One freezing New York night in February, a gaggle of partygoers were buzzed into the studio for a party to toast Electric Lady’s legacy. Descending a steep staircase, they emerged into an underground parlor with Persian carpets, Chesterfield sofas, fringed lamps and, everywhere you looked, speakers, consoles and recording equipment. A mural painted by the California artist Lance Jost curved around the subterranean walls, depicting an intergalactic spacecraft where blond astronymphs perched by broad windows, admiring the floating universe. This was the fabled Studio A—which looks virtually the same as it did back in the day, says Storyk. A wiry, tattooed guy in a knit cap and cowboy boots broke the nostalgic spell as he started to address the crowd. For a moment, he looked like Pinkman, Aaron Paul’s character in Breaking Bad, or, on second glance, a sound engineer, about to say, “Check, check….” But then he began speaking, in earnest, Southern-inflected tones. His name, he said, was Lee Foster. He was from Tennessee; and as he described the transformation of the studio over the past 10 years—the resuscitation of moldering floorboards and dated equipment and the slow return of the rock pantheon—it became clear that he was the protector of this monument to music’s golden age. “I will say this without a doubt,” says Eric Kaplan, counsel to the family who gave Foster the reins in 2005 (and who have always retained anonymity). “Without Lee Foster, Electric Lady would have died.” Since 2010, Foster has been the studio’s general manager, partner and minority equity owner.

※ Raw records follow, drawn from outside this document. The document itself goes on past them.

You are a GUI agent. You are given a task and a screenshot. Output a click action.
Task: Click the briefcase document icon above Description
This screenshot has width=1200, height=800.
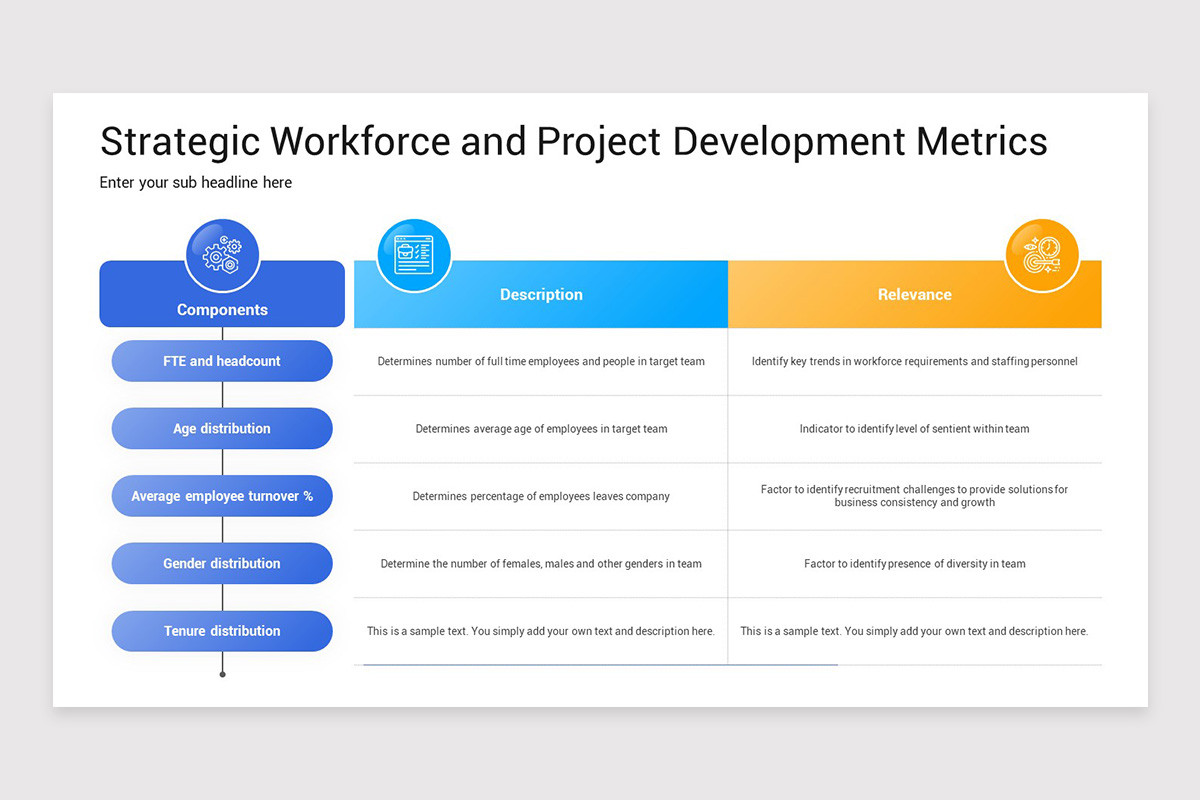click(413, 254)
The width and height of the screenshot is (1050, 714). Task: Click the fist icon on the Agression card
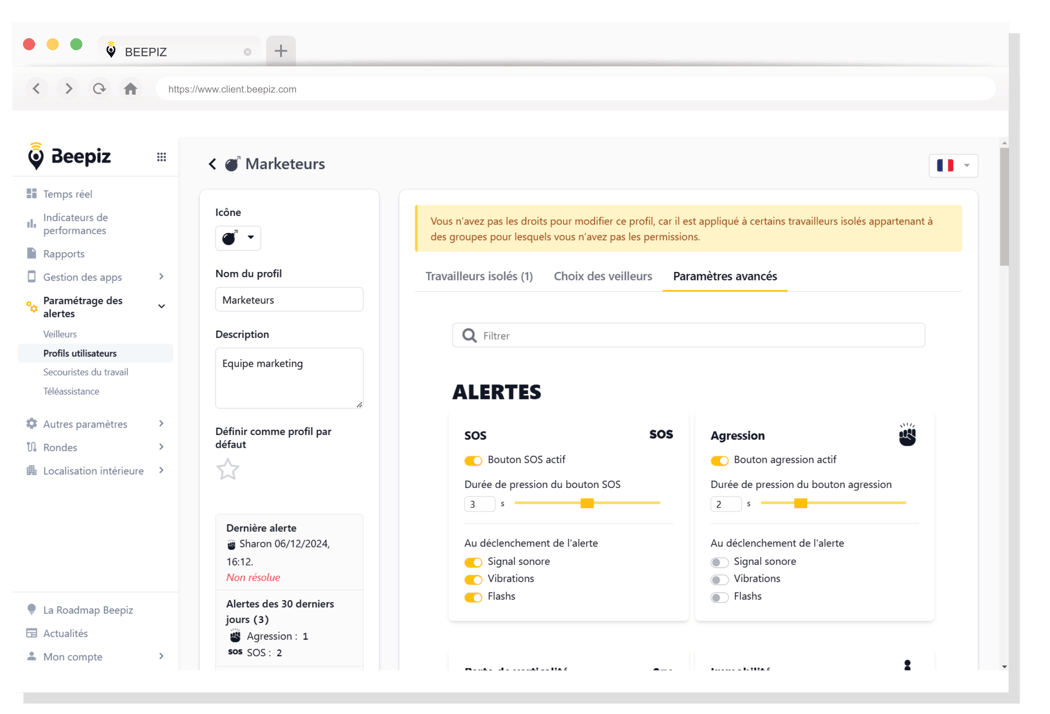[907, 434]
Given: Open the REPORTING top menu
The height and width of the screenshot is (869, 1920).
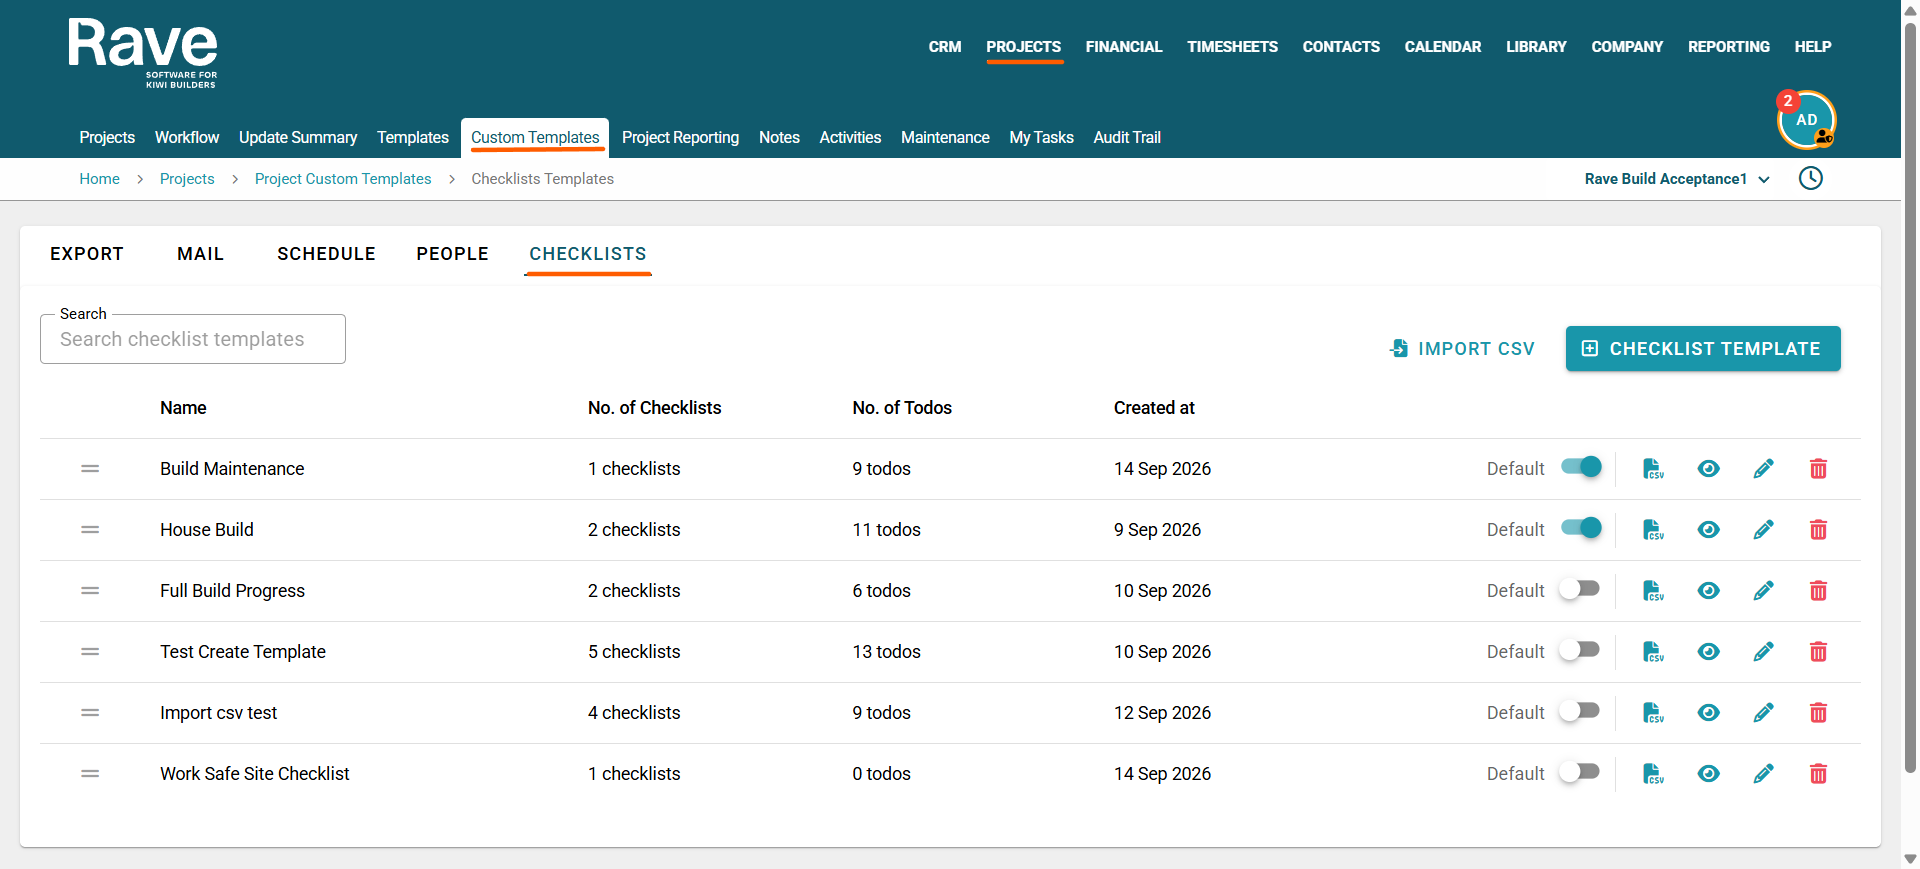Looking at the screenshot, I should (1728, 47).
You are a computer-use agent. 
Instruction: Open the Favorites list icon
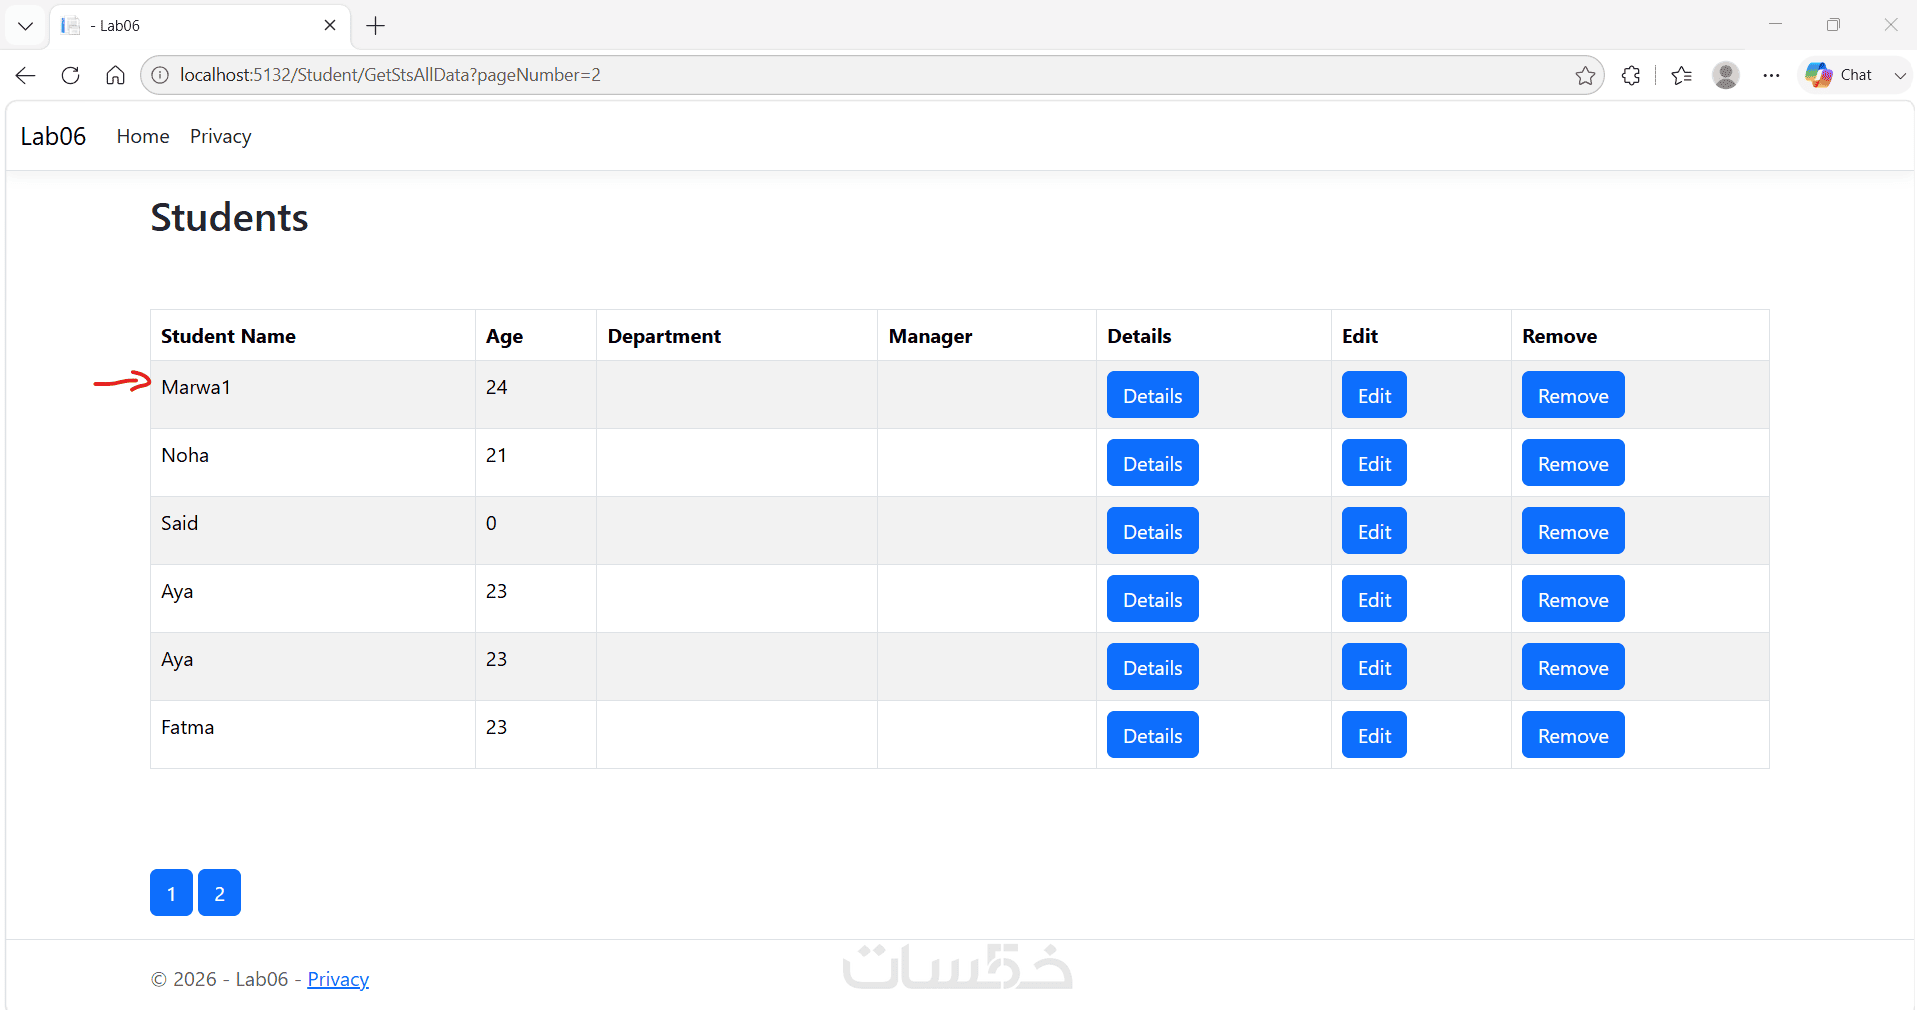1682,75
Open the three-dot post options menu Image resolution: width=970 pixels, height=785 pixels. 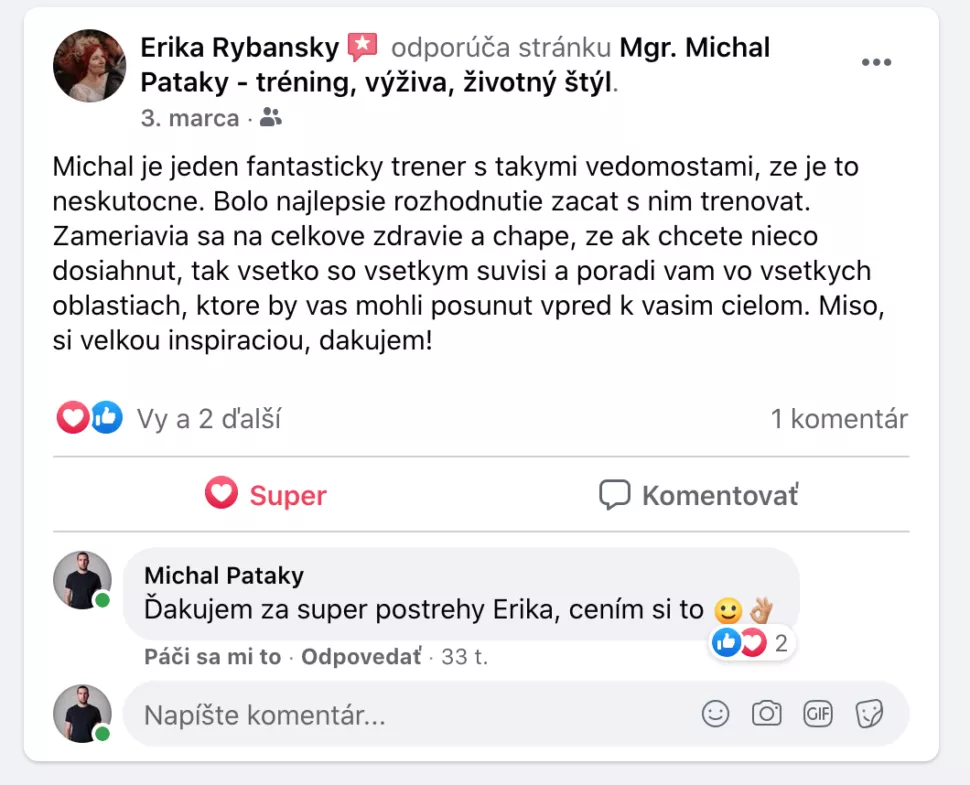(x=876, y=62)
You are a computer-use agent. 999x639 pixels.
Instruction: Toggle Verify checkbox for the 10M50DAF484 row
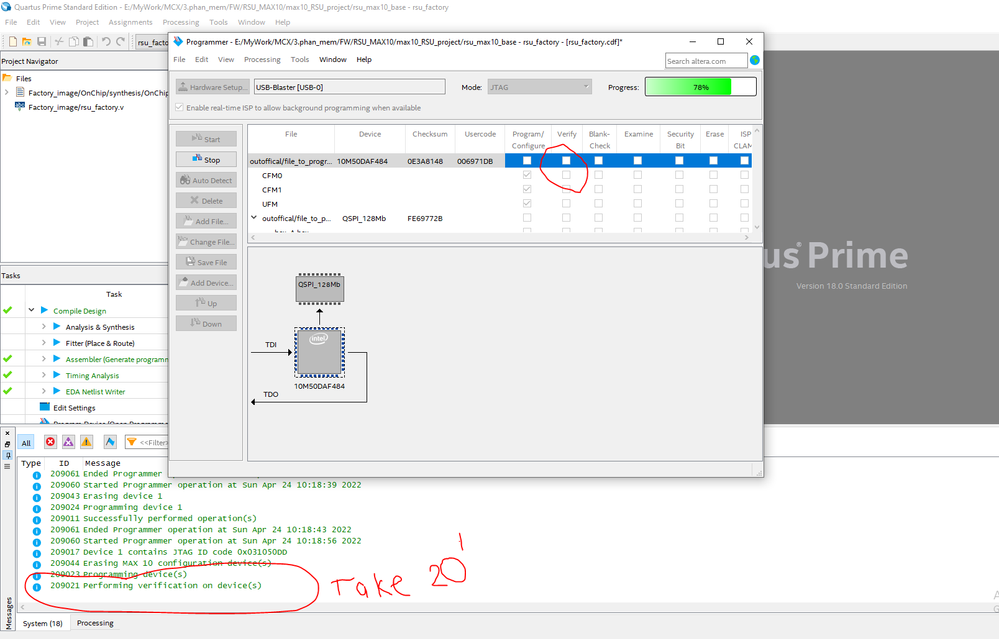pos(566,161)
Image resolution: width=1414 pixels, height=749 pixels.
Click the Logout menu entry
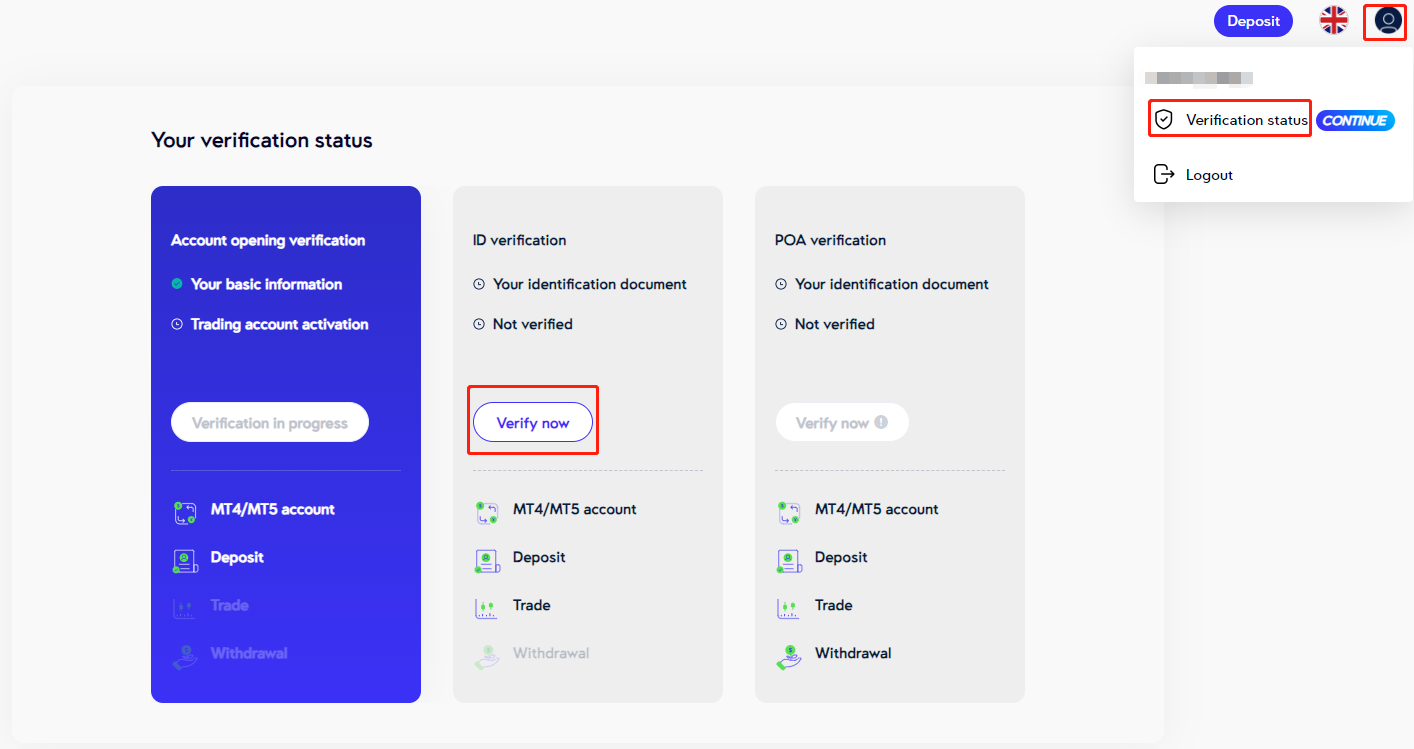click(x=1209, y=175)
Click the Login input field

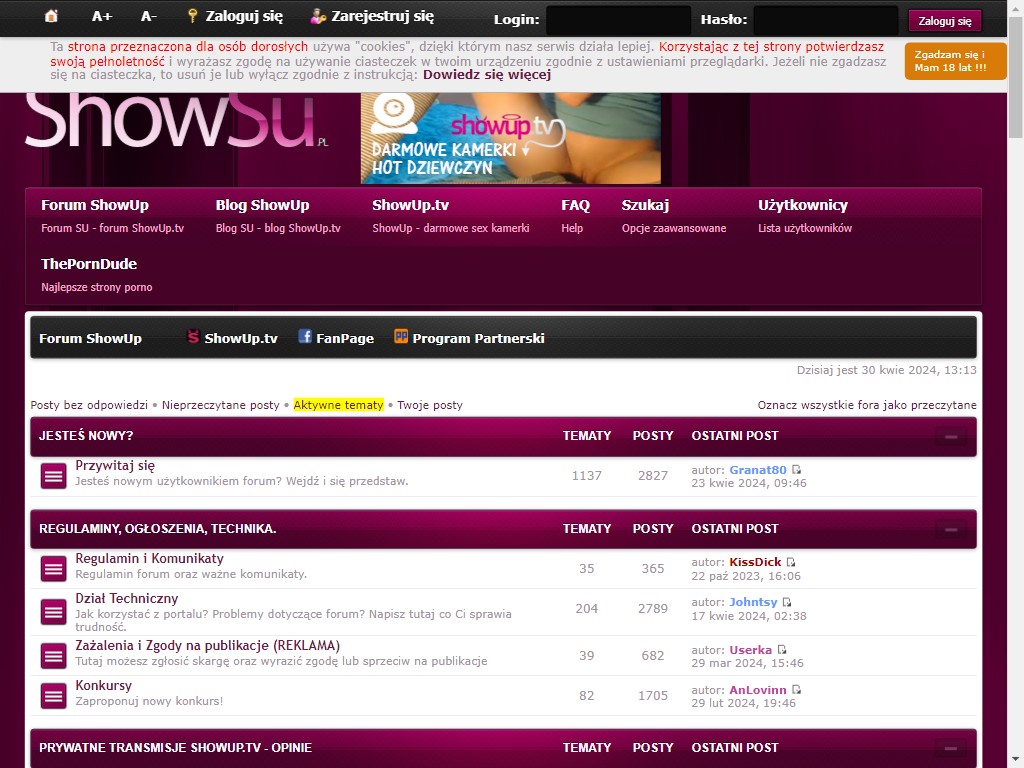click(x=618, y=20)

Auerbach, who launched his new band, the Arcs, in Studio A in June, says, “Since Lee’s been here, it’s started to form into something more like what the founders had in mind.” Devendra Banhart (who feels such blood-brotherhood with Foster that he inked him with a tattoo at the studio) says, “Lee was the person who single-handedly reanimated Electric Lady.” To Ronson, most of whose hit 2015 album, Uptown Special, was mixed at the studio, Foster “made it somewhere that musicians and creative people and singers want to be. He feels like one of us.”